But the new path Trump appears to be taking has some parallels to administrations past, albeit with a more chaotic starting point. While Cohn and Kushner lack anything close to the type of government experience of those Clinton’s aides, neither do they share Bannon’s seemingly nihilistic take on governance. The elevation of McMaster and Defense Secretary Jim Mattis in the national security apparatus, meanwhile, has “reinvigorated” the GOP foreign policy community, according to one Republican official who interviewed with the Trump administration, but declined to take a job.

“The kind, generous explanation is that Trump realized he needed professionals in this space,” said Rick Wilson, a longtime Republican Trump critic and former Pentagon staffer. “The less generous explanation is that Trump’s attention span is so short that McMaster waited him out and did what he wanted to do.”

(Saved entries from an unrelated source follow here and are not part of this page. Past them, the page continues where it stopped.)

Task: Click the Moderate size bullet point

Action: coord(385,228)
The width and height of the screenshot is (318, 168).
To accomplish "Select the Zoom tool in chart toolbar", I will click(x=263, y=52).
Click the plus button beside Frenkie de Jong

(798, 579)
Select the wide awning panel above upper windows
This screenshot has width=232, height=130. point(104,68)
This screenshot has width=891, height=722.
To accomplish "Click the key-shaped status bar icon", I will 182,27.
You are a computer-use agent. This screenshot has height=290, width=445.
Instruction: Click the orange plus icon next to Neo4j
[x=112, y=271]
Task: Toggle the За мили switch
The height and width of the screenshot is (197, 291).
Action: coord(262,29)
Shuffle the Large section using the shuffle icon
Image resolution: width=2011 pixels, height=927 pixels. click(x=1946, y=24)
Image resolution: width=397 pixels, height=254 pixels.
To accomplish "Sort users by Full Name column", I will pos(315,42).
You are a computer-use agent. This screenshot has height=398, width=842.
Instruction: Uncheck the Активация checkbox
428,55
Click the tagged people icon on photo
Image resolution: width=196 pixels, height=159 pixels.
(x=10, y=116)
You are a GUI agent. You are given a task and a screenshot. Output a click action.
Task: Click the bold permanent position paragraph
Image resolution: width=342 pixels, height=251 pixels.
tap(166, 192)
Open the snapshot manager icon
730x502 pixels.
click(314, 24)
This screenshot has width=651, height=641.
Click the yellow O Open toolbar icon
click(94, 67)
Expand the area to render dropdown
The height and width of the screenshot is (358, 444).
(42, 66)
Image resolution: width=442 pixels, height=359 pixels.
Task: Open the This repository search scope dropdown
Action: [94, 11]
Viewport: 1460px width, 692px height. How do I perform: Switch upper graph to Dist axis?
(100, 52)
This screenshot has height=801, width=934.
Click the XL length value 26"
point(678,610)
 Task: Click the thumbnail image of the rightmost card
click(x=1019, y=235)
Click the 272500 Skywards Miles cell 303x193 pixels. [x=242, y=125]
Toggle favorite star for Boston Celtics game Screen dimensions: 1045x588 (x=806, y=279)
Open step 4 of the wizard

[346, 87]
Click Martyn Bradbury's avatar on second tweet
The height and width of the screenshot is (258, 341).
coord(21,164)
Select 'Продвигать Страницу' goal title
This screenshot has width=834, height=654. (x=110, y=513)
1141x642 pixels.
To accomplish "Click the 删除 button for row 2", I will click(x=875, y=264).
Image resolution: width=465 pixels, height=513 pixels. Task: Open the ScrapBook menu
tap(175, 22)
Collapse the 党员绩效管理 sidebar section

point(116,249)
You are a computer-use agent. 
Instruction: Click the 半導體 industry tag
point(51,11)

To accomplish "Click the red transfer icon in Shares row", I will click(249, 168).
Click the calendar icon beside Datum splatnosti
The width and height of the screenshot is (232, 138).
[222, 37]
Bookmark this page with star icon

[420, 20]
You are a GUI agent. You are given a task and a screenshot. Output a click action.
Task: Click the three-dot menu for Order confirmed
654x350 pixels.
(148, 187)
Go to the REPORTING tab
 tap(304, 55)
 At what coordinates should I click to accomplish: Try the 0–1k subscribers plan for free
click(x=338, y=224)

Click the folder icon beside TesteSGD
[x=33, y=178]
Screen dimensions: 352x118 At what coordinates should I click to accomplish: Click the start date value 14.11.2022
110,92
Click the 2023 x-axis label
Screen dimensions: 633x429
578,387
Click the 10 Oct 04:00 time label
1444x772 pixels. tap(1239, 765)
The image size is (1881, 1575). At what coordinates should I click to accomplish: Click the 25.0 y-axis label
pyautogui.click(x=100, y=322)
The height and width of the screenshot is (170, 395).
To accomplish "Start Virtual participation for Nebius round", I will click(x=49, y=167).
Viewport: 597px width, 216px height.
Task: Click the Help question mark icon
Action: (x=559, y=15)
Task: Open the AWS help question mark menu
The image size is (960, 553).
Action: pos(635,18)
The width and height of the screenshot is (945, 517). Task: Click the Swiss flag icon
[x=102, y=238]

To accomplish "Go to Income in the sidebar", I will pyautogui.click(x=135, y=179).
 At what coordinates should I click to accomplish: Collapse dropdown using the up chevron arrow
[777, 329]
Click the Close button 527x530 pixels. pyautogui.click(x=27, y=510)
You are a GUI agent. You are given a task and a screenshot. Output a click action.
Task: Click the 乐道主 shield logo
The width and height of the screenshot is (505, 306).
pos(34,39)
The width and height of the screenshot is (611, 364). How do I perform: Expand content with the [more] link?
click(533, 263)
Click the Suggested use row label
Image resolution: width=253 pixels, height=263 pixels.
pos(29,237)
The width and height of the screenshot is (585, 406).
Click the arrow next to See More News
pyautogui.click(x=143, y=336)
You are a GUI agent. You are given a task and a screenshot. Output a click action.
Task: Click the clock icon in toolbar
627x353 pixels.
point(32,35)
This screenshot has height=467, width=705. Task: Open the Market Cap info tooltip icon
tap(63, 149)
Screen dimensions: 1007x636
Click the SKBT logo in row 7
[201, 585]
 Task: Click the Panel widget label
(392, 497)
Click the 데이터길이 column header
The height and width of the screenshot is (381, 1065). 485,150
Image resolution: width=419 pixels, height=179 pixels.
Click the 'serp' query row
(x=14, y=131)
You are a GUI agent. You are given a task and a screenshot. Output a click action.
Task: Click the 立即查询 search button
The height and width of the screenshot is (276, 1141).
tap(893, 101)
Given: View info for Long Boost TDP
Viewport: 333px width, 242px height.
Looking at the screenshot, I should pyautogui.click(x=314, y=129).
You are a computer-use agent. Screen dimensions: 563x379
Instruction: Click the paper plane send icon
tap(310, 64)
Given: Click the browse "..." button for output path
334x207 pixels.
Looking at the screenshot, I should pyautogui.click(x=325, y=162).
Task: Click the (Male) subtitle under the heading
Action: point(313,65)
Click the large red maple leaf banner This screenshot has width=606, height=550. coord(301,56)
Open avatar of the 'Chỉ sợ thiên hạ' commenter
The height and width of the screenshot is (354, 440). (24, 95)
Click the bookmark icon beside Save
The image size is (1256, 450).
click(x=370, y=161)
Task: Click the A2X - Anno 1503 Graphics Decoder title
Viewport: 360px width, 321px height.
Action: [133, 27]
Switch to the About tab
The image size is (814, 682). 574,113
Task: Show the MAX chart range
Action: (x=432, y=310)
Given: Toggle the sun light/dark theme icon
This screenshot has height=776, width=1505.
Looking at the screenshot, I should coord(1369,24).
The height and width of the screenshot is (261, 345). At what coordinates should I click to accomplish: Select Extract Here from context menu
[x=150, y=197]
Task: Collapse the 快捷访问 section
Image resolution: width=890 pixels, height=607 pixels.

Cohen, who now teaches at Johns Hopkins University, said that McMaster taking control of the National Security Council doesn’t solve the fundamental problem, which is Trump’s lack of fitness for the job.

“He has a limited attention span, he has no background knowledge, he listens to the last person he’s talked to,” Cohen said, adding that McMaster cannot possibly make Trump more qualified. “It’s a conceit of the bureaucratic age that having that kind of person around can change everything. It can’t.”

Still, Cohen said, it’s better that the White House changes happened. “This is all good news. Don’t get me wrong,” he said. “The big moment will be when he (Bannon) either quits or is fired. Which I think will happen eventually.”